Weddings do strange things to people. One day you're planning to keep your wedding inexpensive yet gorgeous, and after a few months of immersion in the wedding industrial complex, you may be having a panic attack about how you'll ever afford mints with your names printed on them. The small, unnecessary details can be the most crazy-inducing elements of wedding planning. If you have a trust fund, it might make sense to blow tens of thousands of dollars on your nuptials but, if you're a mere mortal who has to go about the business of life and debt, it's time to reel in your costs and cut out the unnecessary details.

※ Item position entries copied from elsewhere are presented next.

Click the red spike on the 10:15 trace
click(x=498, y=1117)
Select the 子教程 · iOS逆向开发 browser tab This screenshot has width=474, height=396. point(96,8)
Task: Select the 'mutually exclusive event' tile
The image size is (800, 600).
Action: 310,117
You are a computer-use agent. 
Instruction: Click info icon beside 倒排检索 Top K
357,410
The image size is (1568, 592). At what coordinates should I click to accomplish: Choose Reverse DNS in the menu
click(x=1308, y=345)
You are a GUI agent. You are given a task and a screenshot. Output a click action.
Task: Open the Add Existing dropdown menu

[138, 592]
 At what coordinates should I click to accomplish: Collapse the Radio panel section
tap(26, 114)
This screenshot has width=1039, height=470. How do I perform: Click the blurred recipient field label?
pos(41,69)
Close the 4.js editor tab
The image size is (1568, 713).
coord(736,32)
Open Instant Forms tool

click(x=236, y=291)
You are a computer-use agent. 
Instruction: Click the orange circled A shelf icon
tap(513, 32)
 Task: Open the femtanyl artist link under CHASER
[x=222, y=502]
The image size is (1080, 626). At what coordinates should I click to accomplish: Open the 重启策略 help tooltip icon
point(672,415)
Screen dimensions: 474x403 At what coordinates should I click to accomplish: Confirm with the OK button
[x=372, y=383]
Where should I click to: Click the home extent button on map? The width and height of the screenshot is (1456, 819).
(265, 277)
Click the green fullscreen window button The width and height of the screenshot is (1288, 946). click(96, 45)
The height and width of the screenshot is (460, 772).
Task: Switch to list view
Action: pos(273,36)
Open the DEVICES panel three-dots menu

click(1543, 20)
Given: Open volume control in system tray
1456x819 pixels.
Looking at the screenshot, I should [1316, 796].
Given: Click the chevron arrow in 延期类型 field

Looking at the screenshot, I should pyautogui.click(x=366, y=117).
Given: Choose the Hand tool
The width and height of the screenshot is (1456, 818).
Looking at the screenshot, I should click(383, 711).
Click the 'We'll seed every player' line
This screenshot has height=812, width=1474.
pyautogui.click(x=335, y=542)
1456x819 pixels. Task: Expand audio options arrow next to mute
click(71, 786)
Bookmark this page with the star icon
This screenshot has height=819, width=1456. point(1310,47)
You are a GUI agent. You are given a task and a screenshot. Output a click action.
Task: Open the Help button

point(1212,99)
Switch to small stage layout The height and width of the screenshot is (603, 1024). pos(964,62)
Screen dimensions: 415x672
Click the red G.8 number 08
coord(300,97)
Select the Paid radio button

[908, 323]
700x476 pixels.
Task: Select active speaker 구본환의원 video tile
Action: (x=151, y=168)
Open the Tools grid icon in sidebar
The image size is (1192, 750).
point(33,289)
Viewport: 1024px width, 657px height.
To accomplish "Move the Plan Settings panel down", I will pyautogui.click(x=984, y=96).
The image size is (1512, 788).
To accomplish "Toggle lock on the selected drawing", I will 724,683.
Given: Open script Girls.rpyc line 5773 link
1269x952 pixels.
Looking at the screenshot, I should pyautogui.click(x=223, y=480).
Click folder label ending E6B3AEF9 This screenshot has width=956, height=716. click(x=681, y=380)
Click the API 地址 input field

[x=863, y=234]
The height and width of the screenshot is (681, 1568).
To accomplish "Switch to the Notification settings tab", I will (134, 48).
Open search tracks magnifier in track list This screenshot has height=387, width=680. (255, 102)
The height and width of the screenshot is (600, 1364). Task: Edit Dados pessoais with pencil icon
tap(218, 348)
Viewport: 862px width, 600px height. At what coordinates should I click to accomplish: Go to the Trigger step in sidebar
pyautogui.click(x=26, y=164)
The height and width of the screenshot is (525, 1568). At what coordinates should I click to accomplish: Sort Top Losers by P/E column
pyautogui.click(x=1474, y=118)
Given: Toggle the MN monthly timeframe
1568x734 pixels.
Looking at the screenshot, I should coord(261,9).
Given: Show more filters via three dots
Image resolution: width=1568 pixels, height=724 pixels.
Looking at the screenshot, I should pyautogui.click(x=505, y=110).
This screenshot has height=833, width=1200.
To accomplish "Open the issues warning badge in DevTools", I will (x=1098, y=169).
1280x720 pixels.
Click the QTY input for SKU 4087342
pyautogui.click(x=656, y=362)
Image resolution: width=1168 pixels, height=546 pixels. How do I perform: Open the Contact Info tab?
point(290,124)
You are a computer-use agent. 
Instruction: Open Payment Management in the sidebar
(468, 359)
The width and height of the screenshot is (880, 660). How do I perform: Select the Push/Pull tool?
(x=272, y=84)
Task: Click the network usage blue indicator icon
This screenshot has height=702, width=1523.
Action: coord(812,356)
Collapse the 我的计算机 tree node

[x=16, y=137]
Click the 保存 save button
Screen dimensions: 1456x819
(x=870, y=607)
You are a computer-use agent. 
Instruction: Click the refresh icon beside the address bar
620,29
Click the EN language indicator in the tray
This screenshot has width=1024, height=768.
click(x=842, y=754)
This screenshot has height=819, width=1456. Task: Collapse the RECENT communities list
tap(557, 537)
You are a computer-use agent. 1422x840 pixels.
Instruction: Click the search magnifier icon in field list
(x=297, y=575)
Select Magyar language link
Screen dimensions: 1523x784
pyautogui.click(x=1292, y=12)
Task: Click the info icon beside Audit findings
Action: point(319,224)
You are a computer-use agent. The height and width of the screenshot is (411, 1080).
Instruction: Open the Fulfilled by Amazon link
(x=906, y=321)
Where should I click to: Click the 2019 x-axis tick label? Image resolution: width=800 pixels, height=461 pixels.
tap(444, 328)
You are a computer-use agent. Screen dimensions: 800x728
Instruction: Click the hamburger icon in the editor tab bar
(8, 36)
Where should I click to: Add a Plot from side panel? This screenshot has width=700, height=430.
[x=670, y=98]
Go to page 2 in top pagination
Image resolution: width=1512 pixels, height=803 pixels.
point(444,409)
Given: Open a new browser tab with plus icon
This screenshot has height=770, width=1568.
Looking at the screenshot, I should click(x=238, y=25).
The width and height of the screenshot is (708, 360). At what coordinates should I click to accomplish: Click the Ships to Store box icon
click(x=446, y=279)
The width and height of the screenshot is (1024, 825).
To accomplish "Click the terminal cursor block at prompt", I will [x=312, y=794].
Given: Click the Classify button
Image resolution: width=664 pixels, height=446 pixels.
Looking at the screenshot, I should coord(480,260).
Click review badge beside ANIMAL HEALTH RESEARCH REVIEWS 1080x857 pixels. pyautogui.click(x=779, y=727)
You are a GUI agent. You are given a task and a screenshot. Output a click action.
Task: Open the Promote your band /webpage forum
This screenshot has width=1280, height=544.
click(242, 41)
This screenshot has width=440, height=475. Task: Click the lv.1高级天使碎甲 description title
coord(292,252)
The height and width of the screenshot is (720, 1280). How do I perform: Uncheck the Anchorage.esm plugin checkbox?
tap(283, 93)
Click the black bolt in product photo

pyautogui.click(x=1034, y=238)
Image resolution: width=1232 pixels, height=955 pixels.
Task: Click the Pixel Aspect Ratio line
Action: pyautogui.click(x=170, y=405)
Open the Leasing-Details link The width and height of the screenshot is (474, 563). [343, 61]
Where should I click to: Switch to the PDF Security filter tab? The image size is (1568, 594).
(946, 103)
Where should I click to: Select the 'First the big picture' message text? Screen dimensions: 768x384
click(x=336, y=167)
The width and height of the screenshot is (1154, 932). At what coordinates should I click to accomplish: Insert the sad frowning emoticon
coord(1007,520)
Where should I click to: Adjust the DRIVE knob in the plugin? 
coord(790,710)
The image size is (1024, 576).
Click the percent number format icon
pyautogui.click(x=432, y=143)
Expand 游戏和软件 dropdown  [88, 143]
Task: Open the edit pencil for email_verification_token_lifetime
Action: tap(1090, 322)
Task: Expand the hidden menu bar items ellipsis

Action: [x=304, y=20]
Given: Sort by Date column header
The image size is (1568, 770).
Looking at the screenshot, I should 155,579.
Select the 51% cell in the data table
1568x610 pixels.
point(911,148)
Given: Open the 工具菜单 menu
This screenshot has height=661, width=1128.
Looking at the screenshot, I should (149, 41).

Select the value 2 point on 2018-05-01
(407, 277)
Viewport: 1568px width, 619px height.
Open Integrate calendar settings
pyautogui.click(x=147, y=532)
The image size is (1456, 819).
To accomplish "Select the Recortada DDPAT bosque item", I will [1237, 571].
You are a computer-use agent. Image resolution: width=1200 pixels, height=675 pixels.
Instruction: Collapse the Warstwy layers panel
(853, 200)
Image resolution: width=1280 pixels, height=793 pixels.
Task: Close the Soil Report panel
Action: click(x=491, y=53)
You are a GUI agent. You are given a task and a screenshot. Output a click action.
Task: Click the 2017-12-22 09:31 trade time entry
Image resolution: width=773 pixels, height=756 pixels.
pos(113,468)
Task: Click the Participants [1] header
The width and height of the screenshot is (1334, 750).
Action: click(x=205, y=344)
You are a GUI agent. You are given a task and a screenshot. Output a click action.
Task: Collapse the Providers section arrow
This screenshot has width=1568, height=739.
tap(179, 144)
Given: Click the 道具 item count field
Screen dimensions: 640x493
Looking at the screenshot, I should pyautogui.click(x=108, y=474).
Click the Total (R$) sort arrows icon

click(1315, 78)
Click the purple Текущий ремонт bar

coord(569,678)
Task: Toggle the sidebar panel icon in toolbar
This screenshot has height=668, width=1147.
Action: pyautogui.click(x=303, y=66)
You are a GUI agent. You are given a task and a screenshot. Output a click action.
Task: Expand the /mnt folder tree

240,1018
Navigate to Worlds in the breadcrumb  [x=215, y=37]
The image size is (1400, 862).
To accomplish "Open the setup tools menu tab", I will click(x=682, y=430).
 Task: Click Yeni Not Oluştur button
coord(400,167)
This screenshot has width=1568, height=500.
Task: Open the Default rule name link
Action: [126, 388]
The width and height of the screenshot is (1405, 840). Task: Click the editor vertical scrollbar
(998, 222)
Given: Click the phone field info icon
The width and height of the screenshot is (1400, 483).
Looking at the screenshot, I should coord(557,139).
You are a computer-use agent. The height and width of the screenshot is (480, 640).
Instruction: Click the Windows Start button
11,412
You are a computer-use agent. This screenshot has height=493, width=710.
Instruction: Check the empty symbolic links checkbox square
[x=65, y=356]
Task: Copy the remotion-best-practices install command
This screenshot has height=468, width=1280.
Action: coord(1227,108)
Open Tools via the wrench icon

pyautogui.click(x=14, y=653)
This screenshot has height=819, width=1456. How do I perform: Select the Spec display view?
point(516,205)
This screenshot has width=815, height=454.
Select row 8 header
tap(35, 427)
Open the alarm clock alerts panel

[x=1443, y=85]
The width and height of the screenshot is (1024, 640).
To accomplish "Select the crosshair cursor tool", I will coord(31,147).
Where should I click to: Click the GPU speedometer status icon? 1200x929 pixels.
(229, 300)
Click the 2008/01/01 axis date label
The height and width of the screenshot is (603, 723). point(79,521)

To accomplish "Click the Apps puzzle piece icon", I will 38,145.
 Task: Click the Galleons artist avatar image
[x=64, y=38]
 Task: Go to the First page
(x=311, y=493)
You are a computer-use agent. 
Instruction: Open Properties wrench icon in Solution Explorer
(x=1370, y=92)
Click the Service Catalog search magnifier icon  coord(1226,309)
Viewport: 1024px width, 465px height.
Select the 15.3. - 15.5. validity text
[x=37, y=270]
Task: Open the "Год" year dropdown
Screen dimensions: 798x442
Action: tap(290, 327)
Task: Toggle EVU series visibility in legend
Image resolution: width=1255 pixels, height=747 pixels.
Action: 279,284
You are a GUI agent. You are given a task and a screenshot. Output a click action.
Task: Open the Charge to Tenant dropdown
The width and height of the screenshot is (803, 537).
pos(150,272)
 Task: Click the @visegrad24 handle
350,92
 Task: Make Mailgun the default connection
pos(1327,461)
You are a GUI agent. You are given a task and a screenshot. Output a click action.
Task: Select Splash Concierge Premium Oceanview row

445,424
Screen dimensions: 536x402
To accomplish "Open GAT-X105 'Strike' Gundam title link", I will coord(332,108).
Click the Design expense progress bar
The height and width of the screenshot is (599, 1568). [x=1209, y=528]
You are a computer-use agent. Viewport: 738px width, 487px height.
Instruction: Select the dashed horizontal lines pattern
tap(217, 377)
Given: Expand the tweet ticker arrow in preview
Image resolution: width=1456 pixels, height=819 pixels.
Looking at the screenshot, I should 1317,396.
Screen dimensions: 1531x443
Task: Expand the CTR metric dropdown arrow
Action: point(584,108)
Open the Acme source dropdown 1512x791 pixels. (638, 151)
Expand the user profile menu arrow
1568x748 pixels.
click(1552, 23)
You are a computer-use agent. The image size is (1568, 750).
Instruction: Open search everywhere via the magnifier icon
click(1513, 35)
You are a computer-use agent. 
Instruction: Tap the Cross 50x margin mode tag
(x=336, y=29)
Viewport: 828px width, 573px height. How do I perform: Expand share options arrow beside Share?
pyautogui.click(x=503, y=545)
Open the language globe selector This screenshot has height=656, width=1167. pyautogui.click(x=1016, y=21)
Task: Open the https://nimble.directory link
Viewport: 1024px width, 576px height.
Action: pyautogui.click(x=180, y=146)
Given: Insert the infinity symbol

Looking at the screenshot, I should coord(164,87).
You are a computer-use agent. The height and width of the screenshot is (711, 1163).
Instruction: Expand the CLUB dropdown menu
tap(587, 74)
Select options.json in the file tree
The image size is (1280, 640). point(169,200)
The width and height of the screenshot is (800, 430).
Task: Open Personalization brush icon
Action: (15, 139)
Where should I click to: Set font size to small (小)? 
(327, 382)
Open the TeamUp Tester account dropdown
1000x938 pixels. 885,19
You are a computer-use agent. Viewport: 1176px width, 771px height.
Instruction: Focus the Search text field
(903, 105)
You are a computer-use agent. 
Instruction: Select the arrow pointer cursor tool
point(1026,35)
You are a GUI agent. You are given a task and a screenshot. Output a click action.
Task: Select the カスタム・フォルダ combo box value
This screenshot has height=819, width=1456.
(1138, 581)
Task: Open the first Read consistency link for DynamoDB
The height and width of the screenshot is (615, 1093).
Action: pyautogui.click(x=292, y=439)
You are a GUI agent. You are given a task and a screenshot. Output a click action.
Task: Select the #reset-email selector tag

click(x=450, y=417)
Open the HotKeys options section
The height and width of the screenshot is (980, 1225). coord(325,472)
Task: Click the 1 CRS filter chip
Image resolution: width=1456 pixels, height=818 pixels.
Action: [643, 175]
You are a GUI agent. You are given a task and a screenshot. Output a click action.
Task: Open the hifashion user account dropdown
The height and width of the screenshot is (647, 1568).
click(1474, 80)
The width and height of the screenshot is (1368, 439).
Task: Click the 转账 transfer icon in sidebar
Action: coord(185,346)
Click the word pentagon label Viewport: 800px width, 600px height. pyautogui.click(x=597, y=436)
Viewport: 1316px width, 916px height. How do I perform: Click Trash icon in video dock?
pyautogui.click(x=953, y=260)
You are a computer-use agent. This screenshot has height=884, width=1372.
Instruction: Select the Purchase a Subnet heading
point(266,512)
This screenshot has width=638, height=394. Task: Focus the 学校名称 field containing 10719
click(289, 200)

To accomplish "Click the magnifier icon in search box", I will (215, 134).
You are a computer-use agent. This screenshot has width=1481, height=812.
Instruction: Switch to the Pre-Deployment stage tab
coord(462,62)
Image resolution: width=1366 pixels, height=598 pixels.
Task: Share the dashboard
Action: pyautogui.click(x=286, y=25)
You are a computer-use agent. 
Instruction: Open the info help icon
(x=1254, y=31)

No one is saying that you can't have a beautiful wedding with lush centerpieces and stunning accents. Your guests, however, are unlikely to notice the smaller details, and while you might be heavily focused on them now, odds are good that you won't give them a second thought on the big day. Aisle runners can costs hundreds or even thousands of dollars, but it's likely that your dress will cover most of the runner and that your guests will never take a gander at the floor as you embark on your walk to the altar. Steer clear of overusing photos and videos, too. A video slideshow of you and your betrothed can cost a pretty penny, as can rows of photos of family members or engagement photos. Your guests are unlikely to notice, and you might end up spending money framing pictures that you lose as you rush around on the big day.
Pick only a handful of decorations to serve as the focal point for guests, whether it is the floral centerpieces or the chandeliers, and splurge on those. Plus, depending on the theme of your wedding and your own capabilities, DIY projects can be fun and money-saving.
Before you get excited about favors, ask yourself a simple question: Do you know anyone who has ever been excited about a tiny vial of bubbles, a pretty name tag, or a bag of dollar store trinkets? Unless you're giving out hundred-dollar gift cards – in which case, you have an entirely different problem – favors of all varieties are a useless expense. Many of your guests won't pick up their favors, and almost all of them will throw them away before they even make it home.
Instead, splurge on a few people instead of wasting money on hundreds. Your bridesmaids and groomsmen have been by your side throughout the process, so don’t hand out to them cheap pens as a thank you. Your bridesmaids will appreciate you finding personalized items that they would ordinary not treat themselves to (you can never go wrong with Kate Spade). For the fellows, consider what is both fun and genuinely helpful to their distinct lifestyles when selecting groomsmen gifts (you’ll quite a range at Groom Stand).
Your wedding planner might have told you it's all about the details, but your planner has a vested interest in getting you to spend more money. Chair covers might be a bit prettier, but they're not worth the cost, and your guest will never notice that they're not there. Colorful napkins, fine china, and toasting flutes might seem like gorgeous keepsakes, but no one will notice them and you can easily drop thousands of dollars – and hours of time – trying to pick the right ones. Focus on the big-ticket items, instead, and you'll never think, “I really wish I had spent a lot of money on napkins my guests wouldn't have even noticed and threw away!”
There's no substitute for an excellent wedding planner, and highly qualified professionals are worth their weight in gold. Before you spin yourself into a whirling dervish hiring every variety of service provider, take stock of what's really important to you and evaluate what you can do yourself. Consider eliminating the following:
- The videographer. It's pretty unlikely that you'll ever sit down and watch the entire video of your wedding. But even if you do, a friend who's handy with a camera can take videos instead. Rather than capturing the whole thing on tape, focus on getting the important moments such as the vows, the walk down the aisle, and the first glance.
- The photo book. A hardcover photo book has become a staple for wedding photographers, but can cost thousands of dollars. You can easily upload your own photos to a photo site and create your own photo book for much cheaper.
- The band. It might seem like a band will give your wedding a cool ambiance, but a band can actually limit your possibilities. You'll be stuck with a single type of music, and be paying hundreds or even thousands more for it. People like dancing to songs they know, and the original played by a DJ is often a much better choice than a cover offered by a band.
- The wedding planner. Unless you're planning an all-day extravaganza, a wedding planner can't do much for you. You'll still have to find the vendors and design the schedule, not to mention cut the checks. Instead, enlist the assistance of friends and family, and practice the three D's of wedding planning: Delegate, delegate, and delegate some more.
It's no secret to any of your guests how your wedding will go. At some point, you'll walk down the aisle, say some vows, maybe share some readings, and then start your life together. If you're trying to save cash, try skipping the wedding program. Even if you're bound and determined to stick to this wedding tradition, there's no shame in eliminating other sources of excess paper. Stick to a traditional guest book rather than spending hundreds of dollars designing cards or other paper products on which your guests can write personalized messages. Steer clear of costly menus, too. Your guests aren't in a restaurant ordering food; they're at a wedding, and there's no need for a menu. Plus, you’re helping to save a tree or two.
So let your wedding day be one of merriment and care-free happiness by eliminating the looming bills from your mind!